● GIVEN RECORDS
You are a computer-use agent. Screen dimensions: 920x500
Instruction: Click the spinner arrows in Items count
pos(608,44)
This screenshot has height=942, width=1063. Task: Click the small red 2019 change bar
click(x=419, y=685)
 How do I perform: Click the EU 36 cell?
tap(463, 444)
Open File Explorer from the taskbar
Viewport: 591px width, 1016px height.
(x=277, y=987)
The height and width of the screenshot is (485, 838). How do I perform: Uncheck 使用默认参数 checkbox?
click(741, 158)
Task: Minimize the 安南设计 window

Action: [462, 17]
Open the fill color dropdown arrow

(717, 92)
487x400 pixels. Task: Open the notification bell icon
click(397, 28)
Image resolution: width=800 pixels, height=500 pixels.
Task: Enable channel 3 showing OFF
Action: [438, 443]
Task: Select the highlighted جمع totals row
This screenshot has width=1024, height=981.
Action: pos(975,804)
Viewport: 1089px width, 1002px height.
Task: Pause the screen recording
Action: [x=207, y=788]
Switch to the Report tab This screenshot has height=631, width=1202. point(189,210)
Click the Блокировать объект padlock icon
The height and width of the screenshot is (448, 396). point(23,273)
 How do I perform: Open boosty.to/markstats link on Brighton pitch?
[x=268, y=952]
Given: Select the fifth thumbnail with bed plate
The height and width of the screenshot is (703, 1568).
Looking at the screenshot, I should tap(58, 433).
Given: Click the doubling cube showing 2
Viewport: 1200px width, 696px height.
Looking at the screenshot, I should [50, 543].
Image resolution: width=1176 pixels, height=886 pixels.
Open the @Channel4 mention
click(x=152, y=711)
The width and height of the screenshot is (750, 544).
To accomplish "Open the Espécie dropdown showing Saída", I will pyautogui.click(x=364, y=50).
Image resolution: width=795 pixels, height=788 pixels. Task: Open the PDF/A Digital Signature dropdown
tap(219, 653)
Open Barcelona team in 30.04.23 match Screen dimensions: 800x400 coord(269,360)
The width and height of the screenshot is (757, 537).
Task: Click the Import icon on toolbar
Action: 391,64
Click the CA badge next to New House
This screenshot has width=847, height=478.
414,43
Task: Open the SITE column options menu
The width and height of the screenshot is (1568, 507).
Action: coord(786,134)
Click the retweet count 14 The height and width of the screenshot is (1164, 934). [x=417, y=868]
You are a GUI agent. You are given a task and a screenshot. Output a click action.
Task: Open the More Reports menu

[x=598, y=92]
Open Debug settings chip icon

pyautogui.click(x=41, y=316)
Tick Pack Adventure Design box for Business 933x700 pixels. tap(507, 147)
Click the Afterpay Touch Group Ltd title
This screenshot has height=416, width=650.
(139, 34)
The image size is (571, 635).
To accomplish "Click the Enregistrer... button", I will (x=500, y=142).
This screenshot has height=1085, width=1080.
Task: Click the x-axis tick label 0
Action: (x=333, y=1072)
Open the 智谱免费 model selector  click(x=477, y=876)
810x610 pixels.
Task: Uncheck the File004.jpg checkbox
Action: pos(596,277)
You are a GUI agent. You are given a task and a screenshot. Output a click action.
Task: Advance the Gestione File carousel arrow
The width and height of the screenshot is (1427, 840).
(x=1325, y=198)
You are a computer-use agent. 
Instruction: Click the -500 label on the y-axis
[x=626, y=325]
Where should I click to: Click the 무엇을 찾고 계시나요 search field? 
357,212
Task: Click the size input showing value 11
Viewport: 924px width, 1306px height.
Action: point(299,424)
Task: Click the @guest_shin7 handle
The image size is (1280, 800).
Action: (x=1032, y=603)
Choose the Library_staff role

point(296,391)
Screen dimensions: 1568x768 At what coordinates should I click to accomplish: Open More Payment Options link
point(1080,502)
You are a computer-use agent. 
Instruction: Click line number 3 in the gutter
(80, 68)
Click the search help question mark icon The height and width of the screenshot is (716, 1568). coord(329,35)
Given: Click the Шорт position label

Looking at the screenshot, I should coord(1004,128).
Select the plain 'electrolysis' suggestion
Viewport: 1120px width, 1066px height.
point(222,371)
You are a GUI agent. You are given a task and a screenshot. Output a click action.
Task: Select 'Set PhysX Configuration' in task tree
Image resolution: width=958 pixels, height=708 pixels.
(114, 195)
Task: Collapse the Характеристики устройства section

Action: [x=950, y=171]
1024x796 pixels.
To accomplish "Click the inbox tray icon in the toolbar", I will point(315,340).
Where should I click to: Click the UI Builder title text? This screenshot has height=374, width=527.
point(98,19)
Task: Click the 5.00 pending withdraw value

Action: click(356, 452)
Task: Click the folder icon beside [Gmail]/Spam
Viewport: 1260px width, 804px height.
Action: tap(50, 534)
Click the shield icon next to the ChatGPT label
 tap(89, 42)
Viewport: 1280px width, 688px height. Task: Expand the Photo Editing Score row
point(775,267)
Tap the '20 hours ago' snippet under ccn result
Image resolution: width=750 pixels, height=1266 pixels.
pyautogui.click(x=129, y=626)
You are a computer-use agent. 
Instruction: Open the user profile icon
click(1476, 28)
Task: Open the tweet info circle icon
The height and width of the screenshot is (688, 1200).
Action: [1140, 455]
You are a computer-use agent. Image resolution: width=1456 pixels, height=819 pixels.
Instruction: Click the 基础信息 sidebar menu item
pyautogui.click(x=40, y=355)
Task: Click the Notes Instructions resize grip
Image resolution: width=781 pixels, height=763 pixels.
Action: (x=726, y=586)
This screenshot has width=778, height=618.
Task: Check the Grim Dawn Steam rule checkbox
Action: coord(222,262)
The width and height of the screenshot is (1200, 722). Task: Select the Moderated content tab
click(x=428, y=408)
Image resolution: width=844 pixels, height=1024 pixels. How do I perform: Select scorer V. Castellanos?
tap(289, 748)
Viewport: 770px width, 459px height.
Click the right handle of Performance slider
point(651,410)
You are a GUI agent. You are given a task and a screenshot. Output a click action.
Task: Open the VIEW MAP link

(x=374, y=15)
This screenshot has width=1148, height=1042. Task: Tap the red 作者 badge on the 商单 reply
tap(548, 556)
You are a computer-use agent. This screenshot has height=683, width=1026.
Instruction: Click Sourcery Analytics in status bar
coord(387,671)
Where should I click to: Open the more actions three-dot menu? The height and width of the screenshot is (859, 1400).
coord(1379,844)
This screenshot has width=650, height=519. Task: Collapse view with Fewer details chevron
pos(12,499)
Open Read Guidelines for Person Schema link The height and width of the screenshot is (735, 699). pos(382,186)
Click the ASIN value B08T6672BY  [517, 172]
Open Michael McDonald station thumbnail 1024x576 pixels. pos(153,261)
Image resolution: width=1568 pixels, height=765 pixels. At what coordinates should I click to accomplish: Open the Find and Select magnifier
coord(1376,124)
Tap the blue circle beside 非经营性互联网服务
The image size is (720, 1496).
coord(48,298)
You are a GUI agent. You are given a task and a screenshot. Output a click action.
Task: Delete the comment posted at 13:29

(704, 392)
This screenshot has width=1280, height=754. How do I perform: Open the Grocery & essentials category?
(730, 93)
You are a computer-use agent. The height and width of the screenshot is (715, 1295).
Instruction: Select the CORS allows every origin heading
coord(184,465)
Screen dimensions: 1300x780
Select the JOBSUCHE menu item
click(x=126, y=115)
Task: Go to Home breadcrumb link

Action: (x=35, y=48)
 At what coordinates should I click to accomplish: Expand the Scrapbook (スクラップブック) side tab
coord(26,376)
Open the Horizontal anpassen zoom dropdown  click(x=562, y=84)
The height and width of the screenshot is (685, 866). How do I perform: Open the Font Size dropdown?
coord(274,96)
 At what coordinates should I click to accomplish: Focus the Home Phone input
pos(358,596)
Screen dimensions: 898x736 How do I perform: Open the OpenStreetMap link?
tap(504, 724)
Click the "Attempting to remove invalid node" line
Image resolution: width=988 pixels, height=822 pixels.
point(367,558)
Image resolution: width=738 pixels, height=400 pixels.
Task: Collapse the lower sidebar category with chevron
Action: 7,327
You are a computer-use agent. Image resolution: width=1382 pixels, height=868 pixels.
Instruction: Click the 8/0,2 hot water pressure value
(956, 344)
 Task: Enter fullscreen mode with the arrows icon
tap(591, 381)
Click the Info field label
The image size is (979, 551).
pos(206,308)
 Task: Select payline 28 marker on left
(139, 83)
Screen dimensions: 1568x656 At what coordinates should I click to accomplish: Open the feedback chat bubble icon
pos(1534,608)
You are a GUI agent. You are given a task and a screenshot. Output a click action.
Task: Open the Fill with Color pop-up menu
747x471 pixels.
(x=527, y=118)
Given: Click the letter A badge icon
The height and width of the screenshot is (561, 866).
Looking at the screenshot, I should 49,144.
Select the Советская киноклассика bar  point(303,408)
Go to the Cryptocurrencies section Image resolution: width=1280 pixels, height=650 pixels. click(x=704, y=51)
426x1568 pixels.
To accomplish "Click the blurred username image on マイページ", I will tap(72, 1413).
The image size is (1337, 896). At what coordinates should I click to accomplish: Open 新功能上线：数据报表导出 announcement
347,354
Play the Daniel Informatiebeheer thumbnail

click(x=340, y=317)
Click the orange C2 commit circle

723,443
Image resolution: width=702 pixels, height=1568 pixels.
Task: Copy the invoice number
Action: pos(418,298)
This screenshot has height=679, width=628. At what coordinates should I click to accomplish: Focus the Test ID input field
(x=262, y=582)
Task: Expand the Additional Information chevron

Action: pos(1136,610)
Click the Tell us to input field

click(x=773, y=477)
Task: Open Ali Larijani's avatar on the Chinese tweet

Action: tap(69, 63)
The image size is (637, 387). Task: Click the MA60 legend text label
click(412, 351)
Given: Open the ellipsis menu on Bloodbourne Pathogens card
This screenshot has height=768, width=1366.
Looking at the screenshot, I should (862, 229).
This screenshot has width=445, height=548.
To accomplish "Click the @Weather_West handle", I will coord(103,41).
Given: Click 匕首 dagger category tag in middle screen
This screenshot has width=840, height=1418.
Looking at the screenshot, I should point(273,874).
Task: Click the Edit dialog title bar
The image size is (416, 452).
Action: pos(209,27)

● EXERCISE BRIEF
Show the lines of the entries that include the string "beside", copying each in full.

● COMPLETED EXERCISE
Task: Click the folder icon beside [Gmail]/Spam
Tap the blue circle beside 非经营性互联网服务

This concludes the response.